Well, obviously I need to buy your book. I swore I would take a few months off (I had gone on quite a cookbook binge), but since finding your blog my will power has been seriously put to the test and I now throw in the towel!
Well, Tammi, if you do, please tell me what you think. And I’m here to answer any questions.
First of all I love your usage of the word “plonk.” Now my dilemma is which recipe to try first! Your book is amazing, I must admit after receiving it, I skimmed through a fair amount of the first chapters to look at the recipes. (I got it when I came home from the office this afternoon.) They all look amazing, and the photography adds to the experience. I’m a little concerned about procuring some of the ingredients here in Lancaster, PA but I can’t wait to start.

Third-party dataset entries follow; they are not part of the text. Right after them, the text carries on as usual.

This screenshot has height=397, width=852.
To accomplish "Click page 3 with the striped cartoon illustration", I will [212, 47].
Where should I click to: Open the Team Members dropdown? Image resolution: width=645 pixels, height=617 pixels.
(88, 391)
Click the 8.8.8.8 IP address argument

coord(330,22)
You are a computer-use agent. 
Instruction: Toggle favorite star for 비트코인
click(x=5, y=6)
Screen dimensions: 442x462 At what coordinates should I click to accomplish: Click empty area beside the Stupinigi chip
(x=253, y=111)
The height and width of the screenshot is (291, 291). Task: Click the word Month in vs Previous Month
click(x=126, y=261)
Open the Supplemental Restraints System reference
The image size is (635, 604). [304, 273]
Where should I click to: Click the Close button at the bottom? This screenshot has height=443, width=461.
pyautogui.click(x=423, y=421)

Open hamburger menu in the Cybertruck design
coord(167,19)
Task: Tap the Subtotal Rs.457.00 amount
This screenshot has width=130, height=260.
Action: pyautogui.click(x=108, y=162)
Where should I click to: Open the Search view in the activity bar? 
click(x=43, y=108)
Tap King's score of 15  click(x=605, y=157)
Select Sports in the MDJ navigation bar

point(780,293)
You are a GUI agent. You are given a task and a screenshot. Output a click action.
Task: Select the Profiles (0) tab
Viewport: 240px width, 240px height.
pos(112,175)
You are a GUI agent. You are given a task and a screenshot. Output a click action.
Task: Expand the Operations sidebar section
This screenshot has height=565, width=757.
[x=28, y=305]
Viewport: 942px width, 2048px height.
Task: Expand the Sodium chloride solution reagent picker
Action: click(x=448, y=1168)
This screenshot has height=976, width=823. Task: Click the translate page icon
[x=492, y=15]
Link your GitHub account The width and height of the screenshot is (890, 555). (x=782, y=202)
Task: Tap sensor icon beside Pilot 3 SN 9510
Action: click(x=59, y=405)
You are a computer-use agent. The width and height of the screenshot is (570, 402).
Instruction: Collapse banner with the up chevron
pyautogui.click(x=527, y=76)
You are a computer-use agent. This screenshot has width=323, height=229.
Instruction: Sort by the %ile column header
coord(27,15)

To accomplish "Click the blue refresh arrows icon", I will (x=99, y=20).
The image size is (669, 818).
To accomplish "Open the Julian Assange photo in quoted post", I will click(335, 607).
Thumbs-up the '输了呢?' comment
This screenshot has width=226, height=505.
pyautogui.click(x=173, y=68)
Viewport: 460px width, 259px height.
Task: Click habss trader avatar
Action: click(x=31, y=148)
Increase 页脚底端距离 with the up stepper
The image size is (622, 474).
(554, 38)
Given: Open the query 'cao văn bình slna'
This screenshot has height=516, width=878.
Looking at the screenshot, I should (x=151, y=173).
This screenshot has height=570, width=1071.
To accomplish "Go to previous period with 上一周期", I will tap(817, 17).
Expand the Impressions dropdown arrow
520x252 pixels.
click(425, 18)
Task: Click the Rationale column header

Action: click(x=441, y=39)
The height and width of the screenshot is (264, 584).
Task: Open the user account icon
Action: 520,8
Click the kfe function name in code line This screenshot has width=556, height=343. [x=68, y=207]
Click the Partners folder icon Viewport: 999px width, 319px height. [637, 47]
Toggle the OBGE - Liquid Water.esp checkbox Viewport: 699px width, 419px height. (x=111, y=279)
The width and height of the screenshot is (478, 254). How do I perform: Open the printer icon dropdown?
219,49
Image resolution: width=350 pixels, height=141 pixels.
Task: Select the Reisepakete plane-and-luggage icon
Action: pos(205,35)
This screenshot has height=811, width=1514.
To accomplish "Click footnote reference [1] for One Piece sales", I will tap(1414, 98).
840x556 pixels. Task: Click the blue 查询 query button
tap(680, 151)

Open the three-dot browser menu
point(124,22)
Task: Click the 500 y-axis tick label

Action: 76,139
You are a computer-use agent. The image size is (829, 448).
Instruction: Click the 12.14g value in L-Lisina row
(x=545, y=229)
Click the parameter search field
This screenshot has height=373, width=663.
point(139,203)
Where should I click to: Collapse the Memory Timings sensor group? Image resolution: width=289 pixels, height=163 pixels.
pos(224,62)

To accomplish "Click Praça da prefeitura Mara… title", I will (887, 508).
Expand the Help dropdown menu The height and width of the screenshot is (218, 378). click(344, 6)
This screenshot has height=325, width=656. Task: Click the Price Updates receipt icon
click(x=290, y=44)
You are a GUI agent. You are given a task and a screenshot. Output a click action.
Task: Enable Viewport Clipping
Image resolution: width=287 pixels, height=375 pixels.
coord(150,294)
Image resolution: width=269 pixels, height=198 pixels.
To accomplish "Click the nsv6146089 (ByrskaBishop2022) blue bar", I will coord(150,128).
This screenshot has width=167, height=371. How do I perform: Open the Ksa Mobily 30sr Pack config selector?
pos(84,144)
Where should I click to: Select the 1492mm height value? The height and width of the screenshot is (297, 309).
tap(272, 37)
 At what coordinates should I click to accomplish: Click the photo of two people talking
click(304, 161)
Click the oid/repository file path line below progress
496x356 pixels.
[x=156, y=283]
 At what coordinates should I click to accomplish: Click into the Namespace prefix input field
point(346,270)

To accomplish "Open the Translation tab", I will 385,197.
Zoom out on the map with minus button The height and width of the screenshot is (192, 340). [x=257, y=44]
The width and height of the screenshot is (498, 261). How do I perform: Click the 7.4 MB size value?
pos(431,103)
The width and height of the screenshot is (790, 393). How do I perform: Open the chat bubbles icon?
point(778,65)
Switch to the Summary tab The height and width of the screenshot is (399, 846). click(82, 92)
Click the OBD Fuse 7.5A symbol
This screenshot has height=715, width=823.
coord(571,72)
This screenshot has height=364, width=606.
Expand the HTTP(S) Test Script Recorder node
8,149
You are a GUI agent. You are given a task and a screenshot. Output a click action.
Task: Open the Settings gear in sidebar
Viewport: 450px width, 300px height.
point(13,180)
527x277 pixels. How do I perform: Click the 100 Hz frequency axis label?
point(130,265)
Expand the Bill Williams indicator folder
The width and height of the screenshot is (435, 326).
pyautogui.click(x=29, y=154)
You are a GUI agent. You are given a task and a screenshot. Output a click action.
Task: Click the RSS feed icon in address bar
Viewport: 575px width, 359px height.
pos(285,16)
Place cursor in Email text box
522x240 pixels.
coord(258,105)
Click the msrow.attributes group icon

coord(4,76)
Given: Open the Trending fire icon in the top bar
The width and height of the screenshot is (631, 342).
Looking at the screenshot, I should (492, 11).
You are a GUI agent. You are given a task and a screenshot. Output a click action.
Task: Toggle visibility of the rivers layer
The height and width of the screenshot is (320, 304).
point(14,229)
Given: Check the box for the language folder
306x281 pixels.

Tammi, thank you so much for your kind words. I think you’ll find there are very few special ingredients you’ll need for the book. I included a chapter at the end that shows you how to make 90% of those special ingredients. The appendix also includes a mail order list of place from which you can buy any of the items you need. And if you ever have any question about a recipe, don’t hesitate to ask.
Thanks for the update, David, I’ve been wanting to try this recipe ever since buying your cookbook. Loved the idea of adding green olives to the milk mayo, ended up pureeing the olives with the rest of the initial ingredients for completely delicious results, enough so that I was reluctant to share with anyone else. What made it really interesting was that I used avocado oil from a trip to Southern California, which with the green of the olives imparted a haunting/addicting flavor that was like guacamole, but not. So along with the different flavorings you offer here, the choice of oil (I’m thinking other nut oils such as walnut or hazelnut) also changes things up to definite taste advantage!
Debra, absolutely. People have used olive oil, avocado oil, walnut oil, almond oil, grape seed oil, coconut oil, hazelnut oil, macadamia oil, lemon oil…the list goes on and on. I have to try your trick of puree the oils with the milk and garlic.
I’ve never heard of milk mayo, but i am going to try it soon, and i have a hand held blender so this might end up being my go-to when i want to make some dressing without making a lot of dressing that won’t be eaten!!! Thanks so much for the recipe, Frances Barker….
You bet, Frances. And let me know what you think.